• **Extract to read**:
((
I think what’s really interesting to me is making sure the system is reasoning at all those levels, because I have an intuition that that’s necessary (to get concepts we care about right).
I’m super on board with this desideratum, and agree that it would not be a good move to change it to some fixed number of levels. I also agree that from a conceptual standpoint many ideas are “about all the levels”.
My questions / comments are about the implementation proposed in this post. I thought that you were identifying “levels of reasoning” with “depth in the idealized recursive QAS tree”; if that’s the case I don’t see how feedback at one level generalizes to all the other levels (feedback at that level is used to make the QAS at that level, and not other levels, right?)
I’m pretty sure I’m just failing to understand some fact about the particular implementation, or what you mean by “levels of reasoning”, or its relation to the idealized recursive QAS tree.
This is where my proposal differs from proposals more reliant on human imitation. Any particular thing we can say about what better reasoning would look like, the system attempts to incorporate.
I would argue this is also true of learning from human preferences (comparisons), amplification, and debate; not sure if you would disagree. I agree straight human imitation wouldn’t do this.
In principle, you could re-start the whole training process after each interaction, so that each new piece of training data gets equal treatment (it’s all part of what’s available “at the start”).
Huh? I thought the point was that your initial feedback can help you interpret later feedback. So maybe you start with Boltzmann rationality, and then you get some feedback from humans, and now you realize that you should interpret all future feedback pragmatically.
))
• **Extracted material**:
((
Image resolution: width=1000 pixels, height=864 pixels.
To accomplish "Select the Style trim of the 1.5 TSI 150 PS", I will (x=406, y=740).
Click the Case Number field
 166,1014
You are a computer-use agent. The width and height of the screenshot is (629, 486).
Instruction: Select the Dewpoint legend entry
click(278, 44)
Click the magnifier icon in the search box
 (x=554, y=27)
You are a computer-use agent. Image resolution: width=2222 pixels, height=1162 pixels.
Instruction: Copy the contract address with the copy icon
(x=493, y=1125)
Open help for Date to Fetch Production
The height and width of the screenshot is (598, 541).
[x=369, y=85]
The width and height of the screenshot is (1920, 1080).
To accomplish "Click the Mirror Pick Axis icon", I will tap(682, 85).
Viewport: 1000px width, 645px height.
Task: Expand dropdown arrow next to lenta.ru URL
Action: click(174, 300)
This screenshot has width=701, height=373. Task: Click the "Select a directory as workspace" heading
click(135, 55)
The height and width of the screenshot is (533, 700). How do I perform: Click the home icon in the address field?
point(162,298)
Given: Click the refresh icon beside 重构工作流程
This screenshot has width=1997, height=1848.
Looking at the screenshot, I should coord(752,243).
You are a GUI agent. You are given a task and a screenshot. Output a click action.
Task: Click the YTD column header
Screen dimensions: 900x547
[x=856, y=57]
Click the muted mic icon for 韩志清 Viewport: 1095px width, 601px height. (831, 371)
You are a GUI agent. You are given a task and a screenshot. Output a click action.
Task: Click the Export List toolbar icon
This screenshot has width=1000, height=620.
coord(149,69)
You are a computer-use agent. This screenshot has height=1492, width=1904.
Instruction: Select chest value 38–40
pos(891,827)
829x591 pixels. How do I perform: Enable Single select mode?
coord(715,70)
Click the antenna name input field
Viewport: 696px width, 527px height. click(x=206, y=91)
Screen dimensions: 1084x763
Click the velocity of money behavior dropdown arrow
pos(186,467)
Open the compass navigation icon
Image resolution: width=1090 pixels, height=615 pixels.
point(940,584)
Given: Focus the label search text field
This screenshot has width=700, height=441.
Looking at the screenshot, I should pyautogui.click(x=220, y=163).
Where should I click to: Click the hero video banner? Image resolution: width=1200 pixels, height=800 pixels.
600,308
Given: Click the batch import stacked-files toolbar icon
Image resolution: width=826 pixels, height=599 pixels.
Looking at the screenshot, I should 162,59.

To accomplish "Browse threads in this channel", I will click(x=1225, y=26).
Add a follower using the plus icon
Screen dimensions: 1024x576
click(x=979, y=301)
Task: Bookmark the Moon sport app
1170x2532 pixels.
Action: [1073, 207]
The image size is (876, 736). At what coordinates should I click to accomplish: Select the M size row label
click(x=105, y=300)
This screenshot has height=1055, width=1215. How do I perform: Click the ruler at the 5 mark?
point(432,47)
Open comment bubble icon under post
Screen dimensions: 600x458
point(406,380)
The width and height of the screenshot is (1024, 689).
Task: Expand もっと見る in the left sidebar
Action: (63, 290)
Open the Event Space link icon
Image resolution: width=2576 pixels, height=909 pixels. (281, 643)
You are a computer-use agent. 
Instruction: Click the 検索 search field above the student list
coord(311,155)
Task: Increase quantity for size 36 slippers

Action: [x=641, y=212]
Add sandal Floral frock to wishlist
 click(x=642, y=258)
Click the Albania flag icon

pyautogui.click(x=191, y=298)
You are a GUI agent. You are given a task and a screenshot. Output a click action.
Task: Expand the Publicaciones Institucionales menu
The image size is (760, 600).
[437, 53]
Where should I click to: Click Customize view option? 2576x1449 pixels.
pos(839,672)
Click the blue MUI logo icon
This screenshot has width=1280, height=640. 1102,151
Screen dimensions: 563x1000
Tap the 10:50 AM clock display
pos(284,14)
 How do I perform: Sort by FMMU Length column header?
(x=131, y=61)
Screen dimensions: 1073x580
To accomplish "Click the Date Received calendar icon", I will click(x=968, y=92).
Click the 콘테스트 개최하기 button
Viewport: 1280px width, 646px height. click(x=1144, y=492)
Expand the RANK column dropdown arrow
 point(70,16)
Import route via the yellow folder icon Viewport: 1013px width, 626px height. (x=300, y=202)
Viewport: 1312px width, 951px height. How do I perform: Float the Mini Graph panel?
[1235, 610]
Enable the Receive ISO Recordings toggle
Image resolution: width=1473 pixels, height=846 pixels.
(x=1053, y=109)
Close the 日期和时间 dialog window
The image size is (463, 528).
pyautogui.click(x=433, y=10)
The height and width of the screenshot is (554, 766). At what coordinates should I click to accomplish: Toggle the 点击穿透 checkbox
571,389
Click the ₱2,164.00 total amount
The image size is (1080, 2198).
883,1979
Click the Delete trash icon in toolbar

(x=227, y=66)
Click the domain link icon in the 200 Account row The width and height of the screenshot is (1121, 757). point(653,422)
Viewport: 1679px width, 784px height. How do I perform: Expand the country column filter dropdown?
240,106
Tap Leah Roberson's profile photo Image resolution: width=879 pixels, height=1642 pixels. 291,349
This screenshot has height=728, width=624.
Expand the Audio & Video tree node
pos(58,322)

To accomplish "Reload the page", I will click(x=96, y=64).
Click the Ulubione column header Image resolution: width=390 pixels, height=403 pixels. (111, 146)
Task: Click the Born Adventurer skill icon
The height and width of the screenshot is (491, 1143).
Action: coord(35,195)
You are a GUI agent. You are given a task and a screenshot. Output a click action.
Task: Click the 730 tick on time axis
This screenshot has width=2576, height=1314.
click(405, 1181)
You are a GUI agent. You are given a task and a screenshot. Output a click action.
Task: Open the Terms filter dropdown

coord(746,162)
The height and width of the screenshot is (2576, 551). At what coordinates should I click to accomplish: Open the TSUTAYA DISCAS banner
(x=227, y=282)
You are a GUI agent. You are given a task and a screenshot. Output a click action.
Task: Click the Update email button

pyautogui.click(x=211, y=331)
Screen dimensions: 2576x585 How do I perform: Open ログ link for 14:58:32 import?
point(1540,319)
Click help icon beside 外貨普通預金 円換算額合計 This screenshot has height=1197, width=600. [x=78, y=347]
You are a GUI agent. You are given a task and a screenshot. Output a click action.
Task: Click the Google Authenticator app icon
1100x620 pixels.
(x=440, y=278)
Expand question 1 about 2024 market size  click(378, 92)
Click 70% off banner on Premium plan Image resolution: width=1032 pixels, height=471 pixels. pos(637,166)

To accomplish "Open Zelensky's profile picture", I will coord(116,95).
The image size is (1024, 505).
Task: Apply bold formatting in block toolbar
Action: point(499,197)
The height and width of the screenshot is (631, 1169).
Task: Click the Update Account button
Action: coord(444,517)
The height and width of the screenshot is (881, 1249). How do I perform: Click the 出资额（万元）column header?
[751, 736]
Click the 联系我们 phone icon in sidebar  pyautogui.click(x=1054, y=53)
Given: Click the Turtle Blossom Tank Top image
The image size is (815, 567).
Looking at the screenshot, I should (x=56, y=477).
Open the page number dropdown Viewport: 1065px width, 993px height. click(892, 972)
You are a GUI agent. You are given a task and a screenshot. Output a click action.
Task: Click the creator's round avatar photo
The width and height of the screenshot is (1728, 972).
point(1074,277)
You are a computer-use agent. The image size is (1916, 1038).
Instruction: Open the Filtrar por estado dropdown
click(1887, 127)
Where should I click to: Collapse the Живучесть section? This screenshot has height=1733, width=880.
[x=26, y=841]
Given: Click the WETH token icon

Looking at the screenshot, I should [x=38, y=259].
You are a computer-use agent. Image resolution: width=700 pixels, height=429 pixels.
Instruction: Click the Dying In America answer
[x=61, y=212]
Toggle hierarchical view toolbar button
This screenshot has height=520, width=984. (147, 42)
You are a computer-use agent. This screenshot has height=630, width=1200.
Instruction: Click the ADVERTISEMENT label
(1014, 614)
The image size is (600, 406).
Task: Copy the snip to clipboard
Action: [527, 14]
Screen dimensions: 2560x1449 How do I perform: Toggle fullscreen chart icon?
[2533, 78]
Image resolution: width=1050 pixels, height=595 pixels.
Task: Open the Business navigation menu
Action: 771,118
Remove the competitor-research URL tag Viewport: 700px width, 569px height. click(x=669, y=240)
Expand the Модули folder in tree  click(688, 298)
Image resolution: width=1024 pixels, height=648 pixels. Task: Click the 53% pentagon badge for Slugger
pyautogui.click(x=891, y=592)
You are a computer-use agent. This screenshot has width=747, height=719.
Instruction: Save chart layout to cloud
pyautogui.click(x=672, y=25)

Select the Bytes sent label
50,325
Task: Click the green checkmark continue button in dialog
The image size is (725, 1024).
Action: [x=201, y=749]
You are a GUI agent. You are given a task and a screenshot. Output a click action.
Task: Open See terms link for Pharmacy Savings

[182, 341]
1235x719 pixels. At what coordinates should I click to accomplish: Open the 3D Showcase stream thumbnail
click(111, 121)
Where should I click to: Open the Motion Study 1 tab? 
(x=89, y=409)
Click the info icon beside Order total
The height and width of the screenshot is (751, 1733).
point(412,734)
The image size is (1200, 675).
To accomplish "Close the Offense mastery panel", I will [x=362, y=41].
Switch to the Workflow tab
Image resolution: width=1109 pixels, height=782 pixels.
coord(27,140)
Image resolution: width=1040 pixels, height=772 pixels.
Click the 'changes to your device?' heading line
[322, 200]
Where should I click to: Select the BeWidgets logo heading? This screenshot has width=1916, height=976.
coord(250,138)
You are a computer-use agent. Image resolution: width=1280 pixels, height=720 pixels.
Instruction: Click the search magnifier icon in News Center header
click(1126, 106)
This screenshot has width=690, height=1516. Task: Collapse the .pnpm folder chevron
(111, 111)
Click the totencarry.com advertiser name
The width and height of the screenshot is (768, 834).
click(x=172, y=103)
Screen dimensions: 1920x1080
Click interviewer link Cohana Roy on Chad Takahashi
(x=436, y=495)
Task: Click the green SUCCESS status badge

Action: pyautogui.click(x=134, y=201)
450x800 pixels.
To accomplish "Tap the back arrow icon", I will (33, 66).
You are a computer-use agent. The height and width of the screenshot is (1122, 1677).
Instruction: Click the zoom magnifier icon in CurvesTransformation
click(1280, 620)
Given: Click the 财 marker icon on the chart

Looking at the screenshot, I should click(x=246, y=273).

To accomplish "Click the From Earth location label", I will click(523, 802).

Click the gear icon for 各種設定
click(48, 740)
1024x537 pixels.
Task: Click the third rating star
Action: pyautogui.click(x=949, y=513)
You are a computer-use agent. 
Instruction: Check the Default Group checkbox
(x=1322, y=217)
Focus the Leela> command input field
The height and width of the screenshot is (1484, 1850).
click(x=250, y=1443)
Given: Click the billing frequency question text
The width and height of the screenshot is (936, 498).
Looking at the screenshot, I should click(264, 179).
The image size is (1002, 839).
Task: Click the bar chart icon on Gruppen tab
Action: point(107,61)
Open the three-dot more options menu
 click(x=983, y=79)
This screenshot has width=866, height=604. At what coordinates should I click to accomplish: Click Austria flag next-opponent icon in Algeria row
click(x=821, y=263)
))
• **Requirements**:
a) Recast the lines of the listing from the line with "You are a computer-use agent. Image resolution: width=1280" to the line with "click(x=250, y=1443)" as a JSON list of strings, one string per line, leaving out blank lines.
b) Continue the forum discussion about levels of reasoning and learning from feedback, starting after its last sentence.
The forum discussion and the listing have nothing to do with each other.

• **Answers given**:
a)
[
  "You are a computer-use agent. Image resolution: width=1280 pixels, height=720 pixels.",
  "Instruction: Click the search magnifier icon in News Center header",
  "click(1126, 106)",
  "This screenshot has width=690, height=1516. Task: Collapse the .pnpm folder chevron",
  "(111, 111)",
  "Click the totencarry.com advertiser name",
  "The width and height of the screenshot is (768, 834).",
  "click(x=172, y=103)",
  "Screen dimensions: 1920x1080",
  "Click interviewer link Cohana Roy on Chad Takahashi",
  "(x=436, y=495)",
  "Task: Click the green SUCCESS status badge",
  "Action: pyautogui.click(x=134, y=201)",
  "450x800 pixels.",
  "To accomplish \"Tap the back arrow icon\", I will (33, 66).",
  "You are a computer-use agent. The height and width of the screenshot is (1122, 1677).",
  "Instruction: Click the zoom magnifier icon in CurvesTransformation",
  "click(1280, 620)",
  "Given: Click the 财 marker icon on the chart",
  "Looking at the screenshot, I should click(x=246, y=273).",
  "To accomplish \"Click the From Earth location label\", I will click(523, 802).",
  "Click the gear icon for 各種設定",
  "click(48, 740)",
  "1024x537 pixels.",
  "Task: Click the third rating star",
  "Action: pyautogui.click(x=949, y=513)",
  "You are a computer-use agent. ",
  "Instruction: Check the Default Group checkbox",
  "(x=1322, y=217)",
  "Focus the Leela> command input field",
  "The height and width of the screenshot is (1484, 1850).",
  "click(x=250, y=1443)"
]

b)
It seems like you have to choose one of two options:
Order of feedback does matter, in which case bad early feedback can lock you in to a bad outcome
Order of feedback doesn’t matter, in which case you can’t improve your interpretation of feedback over time (at least, not in a consistent way)
(This seems true more generally for any system that aims to learn at all the levels, not just for the implementation proposed in this post.)
It seems to me like you’re trying to illustrate something like “Abram’s proposal doesn’t get at the bottlenecks”.
I think it’s more like “I’m not clear on the benefit of this proposal over (say) learning from comparisons”. I’m not asking about bottlenecks; I’m asking about what the improvement is.
I’m curious how you see whitelisting working.
The same way I see any other X working: we explicitly train the neural net to satisfy X through human feedback (perhaps using amplification, debate, learning the prior, etc). For a whitelist, we might be able to do something slightly different: we train a classifier to say whether the situation is or isn’t in our whitelist, and then only query the agent when it is in our whitelist (otherwise reverting to a safe baseline). The classifier and agent share most of their weights.
Then we also do a bunch of stuff to verify that the neural net actually satisfies X (perhaps adversarial training, testing, interpretability, etc). In the whitelisting case, we’d be doing this on the classifier, if that’s the route we went down.
It feels like your beliefs about what kind of methods might work for “merely way-better-than-human” systems are a big difference between you and I, which might be worth discussing more, although I don’t know if it’s very central to everything else we’re discussing.
My questions / comments are about the implementation proposed in this post. I thought that you were identifying “levels of reasoning” with “depth in the idealized recursive QAS tree”; if that’s the case I don’t see how feedback at one level generalizes to all the other levels (feedback at that level is used to make the QAS at that level, and not other levels, right?)
I’m pretty sure I’m just failing to understand some fact about the particular implementation, or what you mean by “levels of reasoning”, or its relation to the idealized recursive QAS tree.
OK. Looking back, the post really doesn’t address this, so I can understand why you’re confused.
My basic argument for cross-level generalization is that a QAS has to be represented compactly while being prepared to answer questions at any level; so, it has to generalize across levels. But there are also other effects.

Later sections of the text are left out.